Why does it matter? Do you have an example of any consumer products from cars to TVs to laptops where the consumer has any real choice about where the raw materials come from? If you don't then why are you asking about this board?
@@GaryExplains I'm asking so companies can diverse themselves from China, which seems to be in the midst of a collapse. Not to mention they are hell bent on world domination. Why would that be a problem? Well, they do not care about human life. They use slave labor ( see Uyghur Muslims), harvesting organs, etc, etc, etc. If you are fine with that, go for it, but I don't think anyone would care if that happened to them.
@@JoeyBaby47 Dude this is a small company that has a handful of employees and it has managed to do some manufacturing outside of China. What is your problem? Go hassle all the big corps.
@Chen Ma Oh we are. You cope with your crumbling real estate industry first and people not even being able to take out their own money from the bank lmao. Oh what's that? - 10000 social credits?

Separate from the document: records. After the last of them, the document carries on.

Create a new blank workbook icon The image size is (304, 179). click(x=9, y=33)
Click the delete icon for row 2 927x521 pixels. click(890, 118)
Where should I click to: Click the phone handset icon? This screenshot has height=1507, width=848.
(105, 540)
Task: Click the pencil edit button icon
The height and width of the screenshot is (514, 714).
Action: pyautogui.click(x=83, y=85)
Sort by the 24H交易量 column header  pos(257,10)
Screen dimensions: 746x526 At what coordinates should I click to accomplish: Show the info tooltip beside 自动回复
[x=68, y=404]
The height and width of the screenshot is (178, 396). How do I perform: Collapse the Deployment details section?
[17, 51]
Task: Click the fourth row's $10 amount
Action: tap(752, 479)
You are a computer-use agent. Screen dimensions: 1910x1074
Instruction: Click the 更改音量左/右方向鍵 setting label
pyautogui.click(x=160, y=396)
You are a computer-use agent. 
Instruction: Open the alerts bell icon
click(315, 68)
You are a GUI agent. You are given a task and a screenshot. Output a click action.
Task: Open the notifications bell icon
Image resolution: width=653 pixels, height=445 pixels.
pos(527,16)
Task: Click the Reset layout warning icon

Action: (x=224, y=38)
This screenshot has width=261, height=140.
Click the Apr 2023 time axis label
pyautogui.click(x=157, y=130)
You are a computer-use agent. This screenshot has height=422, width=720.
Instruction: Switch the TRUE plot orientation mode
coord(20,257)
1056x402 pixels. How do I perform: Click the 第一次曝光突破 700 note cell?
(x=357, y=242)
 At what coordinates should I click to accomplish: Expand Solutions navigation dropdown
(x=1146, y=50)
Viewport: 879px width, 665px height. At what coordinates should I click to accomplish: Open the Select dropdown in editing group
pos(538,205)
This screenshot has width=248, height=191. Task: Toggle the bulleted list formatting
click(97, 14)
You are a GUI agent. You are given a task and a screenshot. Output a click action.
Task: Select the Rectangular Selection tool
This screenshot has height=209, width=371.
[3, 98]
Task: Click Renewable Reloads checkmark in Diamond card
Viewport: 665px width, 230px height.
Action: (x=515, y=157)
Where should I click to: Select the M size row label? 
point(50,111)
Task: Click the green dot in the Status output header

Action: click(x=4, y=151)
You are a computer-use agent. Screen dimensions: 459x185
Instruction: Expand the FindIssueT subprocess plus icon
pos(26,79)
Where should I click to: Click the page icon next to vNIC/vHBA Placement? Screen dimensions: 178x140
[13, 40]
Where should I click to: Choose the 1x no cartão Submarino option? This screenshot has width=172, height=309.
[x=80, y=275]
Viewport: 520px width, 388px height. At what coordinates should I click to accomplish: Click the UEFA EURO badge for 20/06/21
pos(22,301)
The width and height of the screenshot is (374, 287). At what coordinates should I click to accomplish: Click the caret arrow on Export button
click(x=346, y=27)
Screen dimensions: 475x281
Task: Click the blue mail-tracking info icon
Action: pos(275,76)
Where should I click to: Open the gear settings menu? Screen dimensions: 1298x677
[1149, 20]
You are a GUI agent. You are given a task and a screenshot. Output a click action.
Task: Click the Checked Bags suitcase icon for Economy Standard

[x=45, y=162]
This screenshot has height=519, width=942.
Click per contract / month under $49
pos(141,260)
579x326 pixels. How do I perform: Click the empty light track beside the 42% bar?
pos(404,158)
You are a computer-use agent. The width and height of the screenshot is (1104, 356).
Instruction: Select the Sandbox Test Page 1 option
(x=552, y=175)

It isn't about where the components are made, but rather the board itself. Everything is multi layered today. The CPU core is designed by Arm in the UK, ST Microelectronics is a French-Italian company, the boards are printed in Romania, the parts are assembled in Romania. Where do the resistors come from? I don't know. Do you?
While not about the STM32 specifically, here is an article about a fab ST has in Italy: www.cleanroomtechnology.com/news/article_page/STMicroelectronics_joins_forces_for_accelerated_fab_rampup/177504
Maybe I'm missing something here. Why would anyone want to struggle to use this board and put up with all the problems trying to program it STM32 when a much easier solution would be to use a raspberry pi pico? I was all for trying it but after all the trouble you were having, no thanks. There are easier solutions out there. Whats the point in having USBC if you're going to have to buy a programer? They might as well put a flashing led on the board that does nothing. If you have to spend all day just to get a microcontroller to connect to your computer, you probably bought the wrong one for your project. I'm going to pass on this and stay with the pi pico.
One of the dangers of buying from AliExpress is that you can get boards with Chinese clone chips, not genuine chips from STM. I have 3 or 4 Bluepill boards with clone chips from a company called CKS. I mentioned it in passing in my video about PlatformIO as these chips give out a different ID number and you need to tell PlatformIO about the chip ID to get it to work. The Magma boards only use genuine STM chips.
this board is a joke: 10 euro for 512k flash and 100MHz? plus this crazy 10 eoro shipping ? I can get locally, in Europe , ESP32 family or Raspberry Pico , for 5-6 euro with 4/8 times bigger Flash and Ram, delivered for approx 2-3 euro in 2-3 days !!!
But what's the point to manufacture it in Europe? Just for so called pride and gimmick? Why not outsourcing the manufacturing to China and just hold a warehouse in Europe for logistic benefits? It would definitely be cheaper that way.
Who said Europe was a country? The currency for Romania is LEI. I think you have no choice but to go back to school and learn a few things about geography etc.
@@GaryExplains The English language selector doesn't work. It's not in dollars or Euros, so to me, it's just Rubbles. There is nothing wrong with that. It is not intended for international business, it was designed for Romanians and only Romanian customers. China caters to everybody even if it is in broken English. Have a nice day :-)
I don't think Ben was pointing out that it was easier to get the board through established supply chains. First he is mocking Romania by making its currency sound the same as Russia's. That is the current world situation is intentionally provocative. Secondly his statement about Europe not being a country is irrelevant.